**** Records

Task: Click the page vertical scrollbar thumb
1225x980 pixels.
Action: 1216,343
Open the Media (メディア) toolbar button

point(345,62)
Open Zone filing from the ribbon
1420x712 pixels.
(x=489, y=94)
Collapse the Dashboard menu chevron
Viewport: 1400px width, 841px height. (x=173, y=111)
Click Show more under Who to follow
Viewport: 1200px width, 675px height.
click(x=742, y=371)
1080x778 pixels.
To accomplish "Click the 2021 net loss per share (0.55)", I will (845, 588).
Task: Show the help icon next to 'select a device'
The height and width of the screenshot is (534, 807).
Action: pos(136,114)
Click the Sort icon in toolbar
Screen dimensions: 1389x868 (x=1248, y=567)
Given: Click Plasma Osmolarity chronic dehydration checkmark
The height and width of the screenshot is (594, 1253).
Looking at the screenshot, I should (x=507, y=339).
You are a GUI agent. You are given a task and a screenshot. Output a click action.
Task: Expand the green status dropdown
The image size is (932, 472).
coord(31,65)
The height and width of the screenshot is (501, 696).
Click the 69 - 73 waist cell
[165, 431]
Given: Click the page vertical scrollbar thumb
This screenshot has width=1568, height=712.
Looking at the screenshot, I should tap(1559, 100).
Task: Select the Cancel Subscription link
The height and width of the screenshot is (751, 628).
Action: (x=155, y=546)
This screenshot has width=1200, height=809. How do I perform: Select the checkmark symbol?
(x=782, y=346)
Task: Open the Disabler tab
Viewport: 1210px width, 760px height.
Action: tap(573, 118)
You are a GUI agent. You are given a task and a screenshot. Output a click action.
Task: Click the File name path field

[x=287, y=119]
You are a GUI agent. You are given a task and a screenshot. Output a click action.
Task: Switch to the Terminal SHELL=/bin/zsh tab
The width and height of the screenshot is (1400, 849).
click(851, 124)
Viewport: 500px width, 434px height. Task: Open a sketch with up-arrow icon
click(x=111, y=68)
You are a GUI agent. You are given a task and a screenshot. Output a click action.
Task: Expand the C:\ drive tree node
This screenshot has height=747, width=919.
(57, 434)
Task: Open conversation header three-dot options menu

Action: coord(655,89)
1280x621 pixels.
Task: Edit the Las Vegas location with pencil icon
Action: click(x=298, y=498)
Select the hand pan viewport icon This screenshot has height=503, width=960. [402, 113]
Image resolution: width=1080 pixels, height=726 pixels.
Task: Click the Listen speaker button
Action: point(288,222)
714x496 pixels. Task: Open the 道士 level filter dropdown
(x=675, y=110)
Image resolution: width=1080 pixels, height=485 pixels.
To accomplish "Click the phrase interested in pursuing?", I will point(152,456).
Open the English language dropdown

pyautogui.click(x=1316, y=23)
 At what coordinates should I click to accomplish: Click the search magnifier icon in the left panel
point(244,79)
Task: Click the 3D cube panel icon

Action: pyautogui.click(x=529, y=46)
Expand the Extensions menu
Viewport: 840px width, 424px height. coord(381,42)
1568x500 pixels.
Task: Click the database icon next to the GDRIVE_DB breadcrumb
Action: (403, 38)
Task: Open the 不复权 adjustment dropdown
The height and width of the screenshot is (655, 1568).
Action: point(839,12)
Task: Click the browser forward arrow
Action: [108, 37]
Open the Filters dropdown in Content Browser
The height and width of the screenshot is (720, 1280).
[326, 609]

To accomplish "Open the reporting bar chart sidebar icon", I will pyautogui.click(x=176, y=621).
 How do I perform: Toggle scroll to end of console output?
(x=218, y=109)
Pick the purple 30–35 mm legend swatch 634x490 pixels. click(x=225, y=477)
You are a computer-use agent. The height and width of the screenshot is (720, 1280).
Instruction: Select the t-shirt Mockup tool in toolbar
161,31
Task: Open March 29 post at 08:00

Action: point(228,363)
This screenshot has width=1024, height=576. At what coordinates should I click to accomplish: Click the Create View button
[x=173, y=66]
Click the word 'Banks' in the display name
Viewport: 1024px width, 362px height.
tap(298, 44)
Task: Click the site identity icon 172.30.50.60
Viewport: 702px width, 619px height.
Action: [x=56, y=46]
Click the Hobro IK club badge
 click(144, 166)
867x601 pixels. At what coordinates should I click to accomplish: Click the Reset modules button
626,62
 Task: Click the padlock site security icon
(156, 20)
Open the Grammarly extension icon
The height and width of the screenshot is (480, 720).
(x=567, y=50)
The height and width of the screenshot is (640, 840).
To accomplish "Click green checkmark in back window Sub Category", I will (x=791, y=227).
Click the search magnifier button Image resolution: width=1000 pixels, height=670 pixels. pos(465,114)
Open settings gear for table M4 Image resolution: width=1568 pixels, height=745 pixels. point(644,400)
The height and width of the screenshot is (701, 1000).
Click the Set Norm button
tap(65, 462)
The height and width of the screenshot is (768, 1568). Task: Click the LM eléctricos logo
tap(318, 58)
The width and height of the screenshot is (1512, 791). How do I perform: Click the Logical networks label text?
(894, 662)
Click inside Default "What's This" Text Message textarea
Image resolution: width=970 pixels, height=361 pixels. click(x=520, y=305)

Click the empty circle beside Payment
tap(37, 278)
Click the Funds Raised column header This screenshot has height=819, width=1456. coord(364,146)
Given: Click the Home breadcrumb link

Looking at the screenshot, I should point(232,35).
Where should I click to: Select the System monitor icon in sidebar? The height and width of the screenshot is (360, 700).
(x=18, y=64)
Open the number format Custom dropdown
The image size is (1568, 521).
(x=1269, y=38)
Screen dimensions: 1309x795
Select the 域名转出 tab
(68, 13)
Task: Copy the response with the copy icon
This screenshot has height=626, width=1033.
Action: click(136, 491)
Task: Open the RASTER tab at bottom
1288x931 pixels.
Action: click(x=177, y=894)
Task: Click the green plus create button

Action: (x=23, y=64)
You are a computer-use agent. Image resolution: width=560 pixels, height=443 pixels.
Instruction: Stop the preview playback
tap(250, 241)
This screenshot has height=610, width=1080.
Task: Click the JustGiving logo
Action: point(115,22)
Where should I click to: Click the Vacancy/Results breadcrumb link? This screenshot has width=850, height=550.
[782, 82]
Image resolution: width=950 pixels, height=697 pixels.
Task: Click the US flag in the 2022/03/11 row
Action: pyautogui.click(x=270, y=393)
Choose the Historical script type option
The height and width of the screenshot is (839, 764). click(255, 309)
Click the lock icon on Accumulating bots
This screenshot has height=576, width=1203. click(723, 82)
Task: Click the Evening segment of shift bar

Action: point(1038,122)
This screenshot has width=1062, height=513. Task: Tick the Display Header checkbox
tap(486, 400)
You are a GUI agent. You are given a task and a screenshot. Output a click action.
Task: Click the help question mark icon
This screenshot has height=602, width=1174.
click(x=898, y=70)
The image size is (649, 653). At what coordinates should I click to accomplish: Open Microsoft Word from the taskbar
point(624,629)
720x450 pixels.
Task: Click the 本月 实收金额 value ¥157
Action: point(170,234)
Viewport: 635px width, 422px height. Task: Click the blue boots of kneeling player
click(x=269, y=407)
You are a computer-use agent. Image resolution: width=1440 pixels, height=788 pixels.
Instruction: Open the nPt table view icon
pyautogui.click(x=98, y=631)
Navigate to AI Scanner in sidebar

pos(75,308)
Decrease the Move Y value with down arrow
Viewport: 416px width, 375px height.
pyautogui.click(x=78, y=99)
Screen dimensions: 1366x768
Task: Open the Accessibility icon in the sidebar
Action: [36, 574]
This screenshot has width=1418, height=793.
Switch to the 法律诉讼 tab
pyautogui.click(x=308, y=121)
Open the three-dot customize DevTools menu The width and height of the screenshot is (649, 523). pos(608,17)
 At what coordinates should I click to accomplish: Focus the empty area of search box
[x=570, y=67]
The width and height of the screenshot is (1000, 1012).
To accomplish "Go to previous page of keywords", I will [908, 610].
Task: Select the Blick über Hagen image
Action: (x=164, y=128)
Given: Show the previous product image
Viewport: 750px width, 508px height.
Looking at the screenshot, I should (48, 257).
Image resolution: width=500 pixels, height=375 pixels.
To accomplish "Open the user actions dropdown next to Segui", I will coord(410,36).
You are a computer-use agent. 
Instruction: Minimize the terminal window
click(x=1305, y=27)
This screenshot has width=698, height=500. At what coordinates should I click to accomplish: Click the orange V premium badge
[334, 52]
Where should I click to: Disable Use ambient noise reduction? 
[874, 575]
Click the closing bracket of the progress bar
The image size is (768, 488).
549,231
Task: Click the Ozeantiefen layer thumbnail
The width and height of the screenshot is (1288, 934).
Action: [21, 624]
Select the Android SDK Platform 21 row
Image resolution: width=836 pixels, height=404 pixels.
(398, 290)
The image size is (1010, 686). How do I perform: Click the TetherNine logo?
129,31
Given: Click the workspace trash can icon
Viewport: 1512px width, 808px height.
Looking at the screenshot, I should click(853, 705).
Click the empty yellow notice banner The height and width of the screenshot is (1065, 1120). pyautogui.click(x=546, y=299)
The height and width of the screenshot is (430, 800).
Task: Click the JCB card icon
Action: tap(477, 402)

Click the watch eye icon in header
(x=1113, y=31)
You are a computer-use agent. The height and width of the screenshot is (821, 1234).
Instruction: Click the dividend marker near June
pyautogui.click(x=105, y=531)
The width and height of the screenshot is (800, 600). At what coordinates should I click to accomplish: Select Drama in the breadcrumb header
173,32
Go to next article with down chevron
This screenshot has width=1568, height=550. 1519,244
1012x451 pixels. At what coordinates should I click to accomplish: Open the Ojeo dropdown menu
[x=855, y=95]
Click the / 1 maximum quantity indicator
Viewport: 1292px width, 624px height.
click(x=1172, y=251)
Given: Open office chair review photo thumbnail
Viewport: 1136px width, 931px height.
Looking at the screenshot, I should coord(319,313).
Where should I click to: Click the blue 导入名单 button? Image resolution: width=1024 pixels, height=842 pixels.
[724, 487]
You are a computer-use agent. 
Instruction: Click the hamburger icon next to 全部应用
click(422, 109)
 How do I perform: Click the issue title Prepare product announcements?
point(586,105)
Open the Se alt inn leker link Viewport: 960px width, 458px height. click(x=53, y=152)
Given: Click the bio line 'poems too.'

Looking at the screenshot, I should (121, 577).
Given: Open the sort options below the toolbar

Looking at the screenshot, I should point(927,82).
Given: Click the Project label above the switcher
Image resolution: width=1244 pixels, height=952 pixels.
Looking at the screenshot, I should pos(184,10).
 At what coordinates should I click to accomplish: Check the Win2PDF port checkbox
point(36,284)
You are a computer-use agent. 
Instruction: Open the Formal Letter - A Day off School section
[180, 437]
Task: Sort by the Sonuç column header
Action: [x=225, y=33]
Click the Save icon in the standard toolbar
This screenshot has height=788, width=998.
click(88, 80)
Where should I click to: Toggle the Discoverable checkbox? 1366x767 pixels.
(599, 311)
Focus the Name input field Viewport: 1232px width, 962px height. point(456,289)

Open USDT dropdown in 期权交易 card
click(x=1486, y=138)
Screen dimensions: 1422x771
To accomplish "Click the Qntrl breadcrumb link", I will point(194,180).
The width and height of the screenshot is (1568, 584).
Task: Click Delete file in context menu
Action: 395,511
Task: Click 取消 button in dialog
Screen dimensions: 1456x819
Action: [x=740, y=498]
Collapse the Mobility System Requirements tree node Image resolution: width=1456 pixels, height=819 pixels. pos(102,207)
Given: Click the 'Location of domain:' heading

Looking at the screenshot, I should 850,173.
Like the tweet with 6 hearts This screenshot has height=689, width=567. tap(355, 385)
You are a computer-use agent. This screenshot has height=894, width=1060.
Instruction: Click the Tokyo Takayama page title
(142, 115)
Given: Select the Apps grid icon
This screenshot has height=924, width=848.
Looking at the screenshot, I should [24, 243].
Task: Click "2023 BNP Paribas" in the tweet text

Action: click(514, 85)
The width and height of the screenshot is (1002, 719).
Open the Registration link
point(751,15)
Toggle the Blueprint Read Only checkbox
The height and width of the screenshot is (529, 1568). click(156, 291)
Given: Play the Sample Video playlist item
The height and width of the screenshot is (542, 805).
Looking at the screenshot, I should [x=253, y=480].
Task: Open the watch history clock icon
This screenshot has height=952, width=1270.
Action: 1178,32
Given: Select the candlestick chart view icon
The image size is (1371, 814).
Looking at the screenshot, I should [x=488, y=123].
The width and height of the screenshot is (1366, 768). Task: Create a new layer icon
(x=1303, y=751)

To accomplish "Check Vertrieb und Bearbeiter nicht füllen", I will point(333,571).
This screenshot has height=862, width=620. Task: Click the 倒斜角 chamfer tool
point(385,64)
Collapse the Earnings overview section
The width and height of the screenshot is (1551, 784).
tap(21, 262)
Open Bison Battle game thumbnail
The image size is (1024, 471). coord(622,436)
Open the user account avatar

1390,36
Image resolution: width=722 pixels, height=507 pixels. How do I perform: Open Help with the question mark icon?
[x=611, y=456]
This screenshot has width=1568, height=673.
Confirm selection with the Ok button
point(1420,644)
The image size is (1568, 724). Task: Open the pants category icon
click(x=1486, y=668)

********

_Exercise goal_:
All lines from the one containing "This screenshot has width=1568, height=673." through the last line of the data, both included, are to be retyped exactly, and no other line belongs in the answer.

_Task response_:
This screenshot has width=1568, height=673.
Confirm selection with the Ok button
point(1420,644)
The image size is (1568, 724). Task: Open the pants category icon
click(x=1486, y=668)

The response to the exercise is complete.